IRS says it’s making headway in clearing tax return backlog
The IRS says it is climbing out from under the unprecedented stack of tax returns that piled up after the agency had to scale back its operations and close facilities in 2020 following the onset of the pandemic.
The agency announced Tuesday that by the end of this week it will have cleared all original individual tax returns that were filed in 2021 and that didn’t contain any major mistakes.
“Due to issues related to the pandemic and staffing limitations, the IRS began 2022 with a larger than usual inventory of paper tax returns and correspondence filed during 2021,” the IRS said in a statement.
“The IRS took a number of steps to address this, and the agency is on track to complete processing of originally filed Form 1040 (individual tax returns without errors) received in 2021 this week,” the IRS added.
In getting through the 2021 backlog of around 8 million returns, the agency said it’s hit a new milestone in getting back to business as usual, according to a Treasury official.
There’s still a lot of catch-up work to be done. While the IRS has processed the “vast majority” of returns filed this year, it has about twice as many outstanding returns for 2022 as it does in a normal year. Millions of Americans are still waiting for their 2022 refunds.
But that doesn’t mean that last year’s backlog has simply become this year’s backlog. The agency is ahead of where it was at this point last year by about 1 million returns, the official said.
To get back on track, the IRS announced a major hiring initiative earlier this year, saying it was going to onboard a total of 10,000 new employees, with half of those being expedited hires. Of those 5,000 prospective employees, 3,000 have been given job offers and 1,500 have been successfully onboarded.
The IRS has also repurposed 2,000 existing employees of the agency to work specifically on clearing the backlog.
The pandemic dealt a huge blow to operations for the IRS. The agency has a workforce comparable in size to what it was in the 1970s, doesn’t have the ability to scan documents and still uses the COBOL programming language — originally developed in the 1950s in one of the earliest phases of computation.
The agency has long encouraged Congress to provide it additional funding to update its technology and expand its workforce.

### Information

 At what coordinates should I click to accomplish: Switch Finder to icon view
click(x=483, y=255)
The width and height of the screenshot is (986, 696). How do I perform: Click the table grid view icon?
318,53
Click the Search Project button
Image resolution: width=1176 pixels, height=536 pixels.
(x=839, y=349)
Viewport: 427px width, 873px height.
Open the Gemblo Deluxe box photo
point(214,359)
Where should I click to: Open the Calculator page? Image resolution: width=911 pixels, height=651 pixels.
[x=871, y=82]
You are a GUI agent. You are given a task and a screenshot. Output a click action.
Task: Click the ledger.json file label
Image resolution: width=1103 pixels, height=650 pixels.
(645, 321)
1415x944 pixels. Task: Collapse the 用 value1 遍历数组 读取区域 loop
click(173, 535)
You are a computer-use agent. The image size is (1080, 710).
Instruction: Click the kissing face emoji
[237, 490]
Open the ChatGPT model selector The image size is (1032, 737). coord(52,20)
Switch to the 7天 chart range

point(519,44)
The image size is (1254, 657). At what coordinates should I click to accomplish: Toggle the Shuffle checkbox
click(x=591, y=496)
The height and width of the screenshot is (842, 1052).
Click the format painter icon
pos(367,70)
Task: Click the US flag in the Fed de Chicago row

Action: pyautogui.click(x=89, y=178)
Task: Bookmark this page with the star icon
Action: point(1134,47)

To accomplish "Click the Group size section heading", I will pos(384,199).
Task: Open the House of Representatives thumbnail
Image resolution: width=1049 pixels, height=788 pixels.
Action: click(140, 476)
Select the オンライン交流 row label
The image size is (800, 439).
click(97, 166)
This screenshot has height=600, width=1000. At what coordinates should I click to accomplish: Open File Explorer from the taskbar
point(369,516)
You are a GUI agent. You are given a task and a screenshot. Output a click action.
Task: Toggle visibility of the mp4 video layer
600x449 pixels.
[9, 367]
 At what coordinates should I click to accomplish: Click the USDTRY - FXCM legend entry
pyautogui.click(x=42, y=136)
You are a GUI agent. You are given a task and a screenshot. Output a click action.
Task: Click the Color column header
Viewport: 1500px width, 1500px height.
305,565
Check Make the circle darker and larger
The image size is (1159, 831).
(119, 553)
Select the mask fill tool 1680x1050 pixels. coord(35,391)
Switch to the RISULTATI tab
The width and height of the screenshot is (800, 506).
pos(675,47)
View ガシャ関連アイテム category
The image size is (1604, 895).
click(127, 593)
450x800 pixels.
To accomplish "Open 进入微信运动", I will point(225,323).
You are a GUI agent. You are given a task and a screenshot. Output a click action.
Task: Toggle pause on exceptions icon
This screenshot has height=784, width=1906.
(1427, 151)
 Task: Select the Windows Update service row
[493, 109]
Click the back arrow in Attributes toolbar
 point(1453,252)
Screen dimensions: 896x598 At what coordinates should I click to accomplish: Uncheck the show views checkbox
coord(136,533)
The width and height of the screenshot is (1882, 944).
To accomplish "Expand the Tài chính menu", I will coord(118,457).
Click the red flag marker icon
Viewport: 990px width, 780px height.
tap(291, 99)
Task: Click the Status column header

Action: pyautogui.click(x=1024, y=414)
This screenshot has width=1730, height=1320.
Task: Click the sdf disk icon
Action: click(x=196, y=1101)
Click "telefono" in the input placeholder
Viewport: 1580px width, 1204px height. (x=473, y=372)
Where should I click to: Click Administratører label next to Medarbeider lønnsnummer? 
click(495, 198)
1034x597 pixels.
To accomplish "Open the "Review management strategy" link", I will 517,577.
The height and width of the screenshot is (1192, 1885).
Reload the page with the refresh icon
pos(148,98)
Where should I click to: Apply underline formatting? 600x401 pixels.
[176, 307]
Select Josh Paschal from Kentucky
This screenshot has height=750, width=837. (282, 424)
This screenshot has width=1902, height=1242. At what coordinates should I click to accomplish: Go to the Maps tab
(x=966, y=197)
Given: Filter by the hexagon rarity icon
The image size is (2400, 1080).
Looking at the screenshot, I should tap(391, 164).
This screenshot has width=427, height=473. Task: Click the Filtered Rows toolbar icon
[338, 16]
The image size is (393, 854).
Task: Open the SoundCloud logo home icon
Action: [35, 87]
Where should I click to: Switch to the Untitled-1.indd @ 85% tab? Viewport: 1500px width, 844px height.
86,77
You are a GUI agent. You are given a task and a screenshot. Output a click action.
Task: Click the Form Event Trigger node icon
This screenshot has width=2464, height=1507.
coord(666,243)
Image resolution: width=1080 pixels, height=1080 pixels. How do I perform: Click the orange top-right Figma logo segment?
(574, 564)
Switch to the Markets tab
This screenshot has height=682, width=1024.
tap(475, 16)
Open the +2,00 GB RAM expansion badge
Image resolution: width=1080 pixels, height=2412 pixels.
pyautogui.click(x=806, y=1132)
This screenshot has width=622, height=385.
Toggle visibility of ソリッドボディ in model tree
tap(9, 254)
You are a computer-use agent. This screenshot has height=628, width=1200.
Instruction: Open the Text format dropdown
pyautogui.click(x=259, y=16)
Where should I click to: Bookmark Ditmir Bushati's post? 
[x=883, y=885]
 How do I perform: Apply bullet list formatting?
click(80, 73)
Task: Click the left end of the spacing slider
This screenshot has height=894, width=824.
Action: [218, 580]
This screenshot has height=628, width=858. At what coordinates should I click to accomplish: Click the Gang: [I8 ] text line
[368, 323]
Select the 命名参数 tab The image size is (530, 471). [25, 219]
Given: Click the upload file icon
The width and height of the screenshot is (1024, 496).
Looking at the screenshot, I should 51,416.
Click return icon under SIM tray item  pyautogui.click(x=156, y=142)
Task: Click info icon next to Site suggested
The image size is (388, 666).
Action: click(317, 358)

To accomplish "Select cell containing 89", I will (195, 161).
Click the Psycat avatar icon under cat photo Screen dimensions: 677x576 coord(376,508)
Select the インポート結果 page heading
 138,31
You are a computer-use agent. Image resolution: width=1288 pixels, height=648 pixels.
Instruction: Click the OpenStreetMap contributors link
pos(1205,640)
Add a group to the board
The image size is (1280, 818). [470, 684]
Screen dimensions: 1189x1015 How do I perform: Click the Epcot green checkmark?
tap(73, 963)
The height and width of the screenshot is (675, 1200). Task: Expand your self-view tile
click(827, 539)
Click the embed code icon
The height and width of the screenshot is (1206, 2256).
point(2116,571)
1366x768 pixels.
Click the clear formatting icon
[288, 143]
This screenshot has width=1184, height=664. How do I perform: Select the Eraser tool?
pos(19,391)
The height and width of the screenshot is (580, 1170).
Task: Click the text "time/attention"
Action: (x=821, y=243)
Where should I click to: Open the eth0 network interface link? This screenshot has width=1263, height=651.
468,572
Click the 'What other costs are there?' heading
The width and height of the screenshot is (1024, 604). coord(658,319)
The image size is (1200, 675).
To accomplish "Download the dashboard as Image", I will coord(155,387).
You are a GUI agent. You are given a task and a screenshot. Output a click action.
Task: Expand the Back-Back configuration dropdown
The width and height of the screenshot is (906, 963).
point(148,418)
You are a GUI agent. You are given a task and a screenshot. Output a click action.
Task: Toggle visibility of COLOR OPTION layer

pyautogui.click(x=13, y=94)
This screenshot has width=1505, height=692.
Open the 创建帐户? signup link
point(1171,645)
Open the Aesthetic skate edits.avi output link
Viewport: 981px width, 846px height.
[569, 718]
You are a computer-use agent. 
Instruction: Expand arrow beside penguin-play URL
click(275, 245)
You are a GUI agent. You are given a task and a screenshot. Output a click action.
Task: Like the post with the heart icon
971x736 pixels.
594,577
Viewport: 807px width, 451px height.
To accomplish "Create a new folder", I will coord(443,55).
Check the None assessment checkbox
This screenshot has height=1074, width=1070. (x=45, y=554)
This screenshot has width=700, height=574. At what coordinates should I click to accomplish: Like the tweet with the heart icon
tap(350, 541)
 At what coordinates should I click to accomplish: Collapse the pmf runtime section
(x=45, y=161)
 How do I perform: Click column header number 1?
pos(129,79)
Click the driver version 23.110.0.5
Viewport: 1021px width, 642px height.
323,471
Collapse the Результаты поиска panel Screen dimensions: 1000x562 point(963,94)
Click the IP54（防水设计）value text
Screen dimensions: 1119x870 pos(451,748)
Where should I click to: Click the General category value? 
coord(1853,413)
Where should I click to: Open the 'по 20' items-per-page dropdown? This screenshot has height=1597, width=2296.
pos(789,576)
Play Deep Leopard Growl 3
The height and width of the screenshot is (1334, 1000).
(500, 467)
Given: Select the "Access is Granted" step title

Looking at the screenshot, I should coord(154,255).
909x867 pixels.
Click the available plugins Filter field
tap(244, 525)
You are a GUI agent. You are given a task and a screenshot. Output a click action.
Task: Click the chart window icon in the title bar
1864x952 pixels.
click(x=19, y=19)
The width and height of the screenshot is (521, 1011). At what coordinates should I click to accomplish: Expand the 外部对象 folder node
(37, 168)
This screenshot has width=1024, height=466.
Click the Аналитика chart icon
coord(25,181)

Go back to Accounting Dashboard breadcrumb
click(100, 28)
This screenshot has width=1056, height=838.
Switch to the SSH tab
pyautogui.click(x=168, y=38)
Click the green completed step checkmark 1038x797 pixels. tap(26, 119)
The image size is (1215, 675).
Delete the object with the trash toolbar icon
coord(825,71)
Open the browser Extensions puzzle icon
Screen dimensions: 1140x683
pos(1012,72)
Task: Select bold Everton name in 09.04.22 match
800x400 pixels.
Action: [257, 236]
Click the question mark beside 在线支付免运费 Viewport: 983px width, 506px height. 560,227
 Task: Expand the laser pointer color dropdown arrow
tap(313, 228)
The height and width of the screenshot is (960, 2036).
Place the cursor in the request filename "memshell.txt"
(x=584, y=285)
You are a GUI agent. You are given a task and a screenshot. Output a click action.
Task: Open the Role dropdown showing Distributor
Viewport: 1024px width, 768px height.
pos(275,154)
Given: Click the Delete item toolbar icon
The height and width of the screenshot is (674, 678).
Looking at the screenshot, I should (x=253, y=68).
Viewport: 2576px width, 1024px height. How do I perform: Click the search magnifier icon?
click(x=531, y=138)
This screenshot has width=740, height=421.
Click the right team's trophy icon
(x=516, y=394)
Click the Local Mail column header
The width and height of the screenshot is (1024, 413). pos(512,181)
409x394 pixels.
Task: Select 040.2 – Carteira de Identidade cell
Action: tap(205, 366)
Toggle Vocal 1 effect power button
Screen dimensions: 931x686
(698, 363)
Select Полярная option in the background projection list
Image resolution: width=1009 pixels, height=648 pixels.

### Required action 1
In the article about the IRS backlog, how many existing employees did the IRS repurpose to work only on clearing the backlog?
### Required action 2
Translate this sentence from the article about the IRS backlog into Spanish: "The agency has long encouraged Congress to provide it additional funding to update its technology and expand its workforce."
The items are separate from the article about the IRS backlog.

### Answer section 1
2,000

### Answer section 2
La agencia lleva mucho tiempo instando al Congreso a que le proporcione fondos adicionales para actualizar su tecnología y ampliar su plantilla.